De eerste pot met de inscriptie van Dave werd gevonden in 1919, en Dave werd in 2016 opgenomen in de South Carolina Hall of Fame. De afgelopen decennia is er een aanzienlijke hoeveelheid studiebeurzen verzameld over Dave's inscripties. Chaney (2011) bespreekt de "politiek stomme" maar "commercieel hypervisibele" status van Dave's geschriften en richt zijn aandacht op de poëtische inscripties, vooral de ietwat subversieve elementen in Dave's schrijven. Het artikel uit 1988 van de Amerikaanse museumstudent Aaron DeGroft beschrijft de protestcontexten van Dave's inscripties; en folklorist John A. Burrison (2012) bespreekt de onderwerpen van Dave's poëzie, als onderdeel van een bredere discussie over de Edgefield-pottenbakkerijen. De Amerikaanse archeoloog Christopher Fennell heeft direct archeologisch onderzoek gedaan naar de Edgefield-pottenbakkerijen vanaf de 21e eeuw.

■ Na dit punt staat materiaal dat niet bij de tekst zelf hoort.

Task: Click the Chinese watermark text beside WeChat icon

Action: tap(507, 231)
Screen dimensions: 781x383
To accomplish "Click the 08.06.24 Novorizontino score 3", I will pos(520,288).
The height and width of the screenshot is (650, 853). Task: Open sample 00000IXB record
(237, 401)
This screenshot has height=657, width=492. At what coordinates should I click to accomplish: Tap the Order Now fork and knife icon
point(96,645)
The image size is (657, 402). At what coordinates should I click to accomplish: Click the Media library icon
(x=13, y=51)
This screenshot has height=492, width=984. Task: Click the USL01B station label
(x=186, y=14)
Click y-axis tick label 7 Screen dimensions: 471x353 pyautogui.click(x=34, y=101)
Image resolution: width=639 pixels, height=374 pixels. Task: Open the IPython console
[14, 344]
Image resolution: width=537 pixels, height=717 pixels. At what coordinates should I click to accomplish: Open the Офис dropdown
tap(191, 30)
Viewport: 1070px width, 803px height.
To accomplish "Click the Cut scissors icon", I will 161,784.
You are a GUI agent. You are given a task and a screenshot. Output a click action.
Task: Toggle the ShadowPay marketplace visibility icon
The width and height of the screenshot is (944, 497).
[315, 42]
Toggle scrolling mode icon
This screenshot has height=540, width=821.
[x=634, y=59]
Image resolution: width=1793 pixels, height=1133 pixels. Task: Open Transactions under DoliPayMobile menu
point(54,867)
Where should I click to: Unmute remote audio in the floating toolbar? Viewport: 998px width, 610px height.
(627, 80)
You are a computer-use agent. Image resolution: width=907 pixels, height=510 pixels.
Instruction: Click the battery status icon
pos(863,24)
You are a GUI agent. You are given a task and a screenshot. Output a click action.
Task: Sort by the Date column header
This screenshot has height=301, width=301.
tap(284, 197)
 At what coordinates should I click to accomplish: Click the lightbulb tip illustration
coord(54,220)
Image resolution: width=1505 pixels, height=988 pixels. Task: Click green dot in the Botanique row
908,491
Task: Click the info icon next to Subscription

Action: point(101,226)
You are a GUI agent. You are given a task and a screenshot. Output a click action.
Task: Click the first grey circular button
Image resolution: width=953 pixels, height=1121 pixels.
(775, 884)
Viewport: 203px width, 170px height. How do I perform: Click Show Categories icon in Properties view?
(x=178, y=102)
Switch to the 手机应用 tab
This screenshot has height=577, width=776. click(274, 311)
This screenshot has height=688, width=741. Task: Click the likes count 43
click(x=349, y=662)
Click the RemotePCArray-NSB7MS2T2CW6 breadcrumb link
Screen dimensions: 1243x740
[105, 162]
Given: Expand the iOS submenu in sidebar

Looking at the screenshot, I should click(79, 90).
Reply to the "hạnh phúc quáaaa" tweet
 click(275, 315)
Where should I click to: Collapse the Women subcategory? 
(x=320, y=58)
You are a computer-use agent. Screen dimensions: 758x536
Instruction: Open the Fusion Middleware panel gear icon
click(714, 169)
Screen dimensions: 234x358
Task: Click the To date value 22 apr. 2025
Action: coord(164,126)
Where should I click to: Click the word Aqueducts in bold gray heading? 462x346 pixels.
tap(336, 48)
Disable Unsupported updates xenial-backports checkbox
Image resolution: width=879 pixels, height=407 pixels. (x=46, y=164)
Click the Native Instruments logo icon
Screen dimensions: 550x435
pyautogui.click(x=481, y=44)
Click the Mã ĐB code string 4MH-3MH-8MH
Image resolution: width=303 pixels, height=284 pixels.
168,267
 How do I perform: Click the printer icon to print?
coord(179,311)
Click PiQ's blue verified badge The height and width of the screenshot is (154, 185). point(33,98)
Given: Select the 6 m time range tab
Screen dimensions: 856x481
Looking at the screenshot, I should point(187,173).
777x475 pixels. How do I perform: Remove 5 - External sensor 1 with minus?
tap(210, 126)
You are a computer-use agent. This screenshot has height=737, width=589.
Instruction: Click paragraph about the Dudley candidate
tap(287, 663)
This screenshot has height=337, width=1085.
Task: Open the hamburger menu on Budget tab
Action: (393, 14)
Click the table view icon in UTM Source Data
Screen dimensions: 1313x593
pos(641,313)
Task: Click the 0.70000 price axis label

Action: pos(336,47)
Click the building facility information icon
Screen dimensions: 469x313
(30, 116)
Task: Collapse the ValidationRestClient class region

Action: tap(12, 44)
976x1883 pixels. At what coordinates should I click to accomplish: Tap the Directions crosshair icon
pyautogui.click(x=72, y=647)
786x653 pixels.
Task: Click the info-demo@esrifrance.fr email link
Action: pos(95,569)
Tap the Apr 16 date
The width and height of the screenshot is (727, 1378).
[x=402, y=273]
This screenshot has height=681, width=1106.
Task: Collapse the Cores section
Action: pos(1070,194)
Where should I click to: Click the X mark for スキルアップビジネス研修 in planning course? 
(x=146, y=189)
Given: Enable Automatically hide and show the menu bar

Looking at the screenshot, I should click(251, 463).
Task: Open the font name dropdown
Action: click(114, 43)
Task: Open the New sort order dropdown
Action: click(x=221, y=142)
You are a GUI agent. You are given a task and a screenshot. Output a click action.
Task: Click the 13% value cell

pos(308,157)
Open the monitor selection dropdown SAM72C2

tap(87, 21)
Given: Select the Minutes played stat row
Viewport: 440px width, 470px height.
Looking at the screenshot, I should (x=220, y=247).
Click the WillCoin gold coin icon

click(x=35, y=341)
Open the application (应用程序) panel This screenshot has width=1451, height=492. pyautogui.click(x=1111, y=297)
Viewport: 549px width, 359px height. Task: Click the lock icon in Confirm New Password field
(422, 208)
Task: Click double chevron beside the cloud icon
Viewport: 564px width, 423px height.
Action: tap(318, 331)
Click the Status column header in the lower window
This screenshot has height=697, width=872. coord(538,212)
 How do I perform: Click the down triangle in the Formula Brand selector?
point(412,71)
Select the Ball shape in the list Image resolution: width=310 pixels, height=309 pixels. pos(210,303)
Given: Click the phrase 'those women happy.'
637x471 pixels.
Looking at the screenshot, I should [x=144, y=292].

Misschien wel het meest gerichte onderzoek naar Dave's keramiek was door Jill Beute Koverman (1969–2013), die, als onderdeel van haar uitgebreide werk aan Edgefield aardewerk, meer dan 100 schepen gecatalogiseerd en gefotografeerd door Dave gemarkeerd of aan hem toegeschreven. Koverman's genuanceerde discussie omvat Dave's artistieke invloeden en training.
Geselecteerde bronnen
- Burrison, John A. "Edgefield District in South Carolina: een vroeg internationaal kruispunt van klei." American Studies Journal 56 (2012).
- Chaney, Michael A. "The Concatenate Poetics of Slavery and the Articulate Material of Dave the Potter." African American recensie 44.4 (2011): 607–18.
- ---, red. "Where Is All My Relation?: The Poetics of Dave the Potter." Oxford: Oxford University Press, 2018.
- De Groft, Aaron. "Eloquent Vessels / Poetics of Power: The Heroic Stoneware of 'Dave the Potter.'" Winterthur Portfolio 33.4 (1998): 249–60.
- Fennell, Christopher C. "Innovatie, industrie en Afrikaans-Amerikaans erfgoed in Edgefield, South Carolina." Journal of African Diaspora Archaeology and Heritage 6.2 (2017): 55–77.
- Goldberg, Arthur F. en Deborah A. Goldberg. "De groeiende erfenis van de tot slaaf gemaakte pottenbakker-dichter David Drake." Journal of African Diaspora Archaeology and Heritage 6.3 (2017): 243–61.
- Koverman, Jill Beute. "Clay Connections: A Thousand Mile Journey van South Carolina naar Texas." American Material Culture en de Texas Experience: The David B. Warren Symposium. Houston: Museum voor Schone Kunsten, 2009. 118–45.
- "The Ceramic Works of David Drake, Aka, Dave the Potter of Dave the Slave of Edgefield, South Carolina." Amerikan Ceramic Circle Journal 13 (2005): 83.
- ---, red. "I Made This Jar ... Dave: The Life and Works of the Enslaved African-American Potter, Dave." McKissick Museum, Universiteit van South Carolina, 1998.
- Todd, Leonard. "Carolina Clay: The Life and Legend of the Slave Potter Dave." New York: WW Norton, 2008.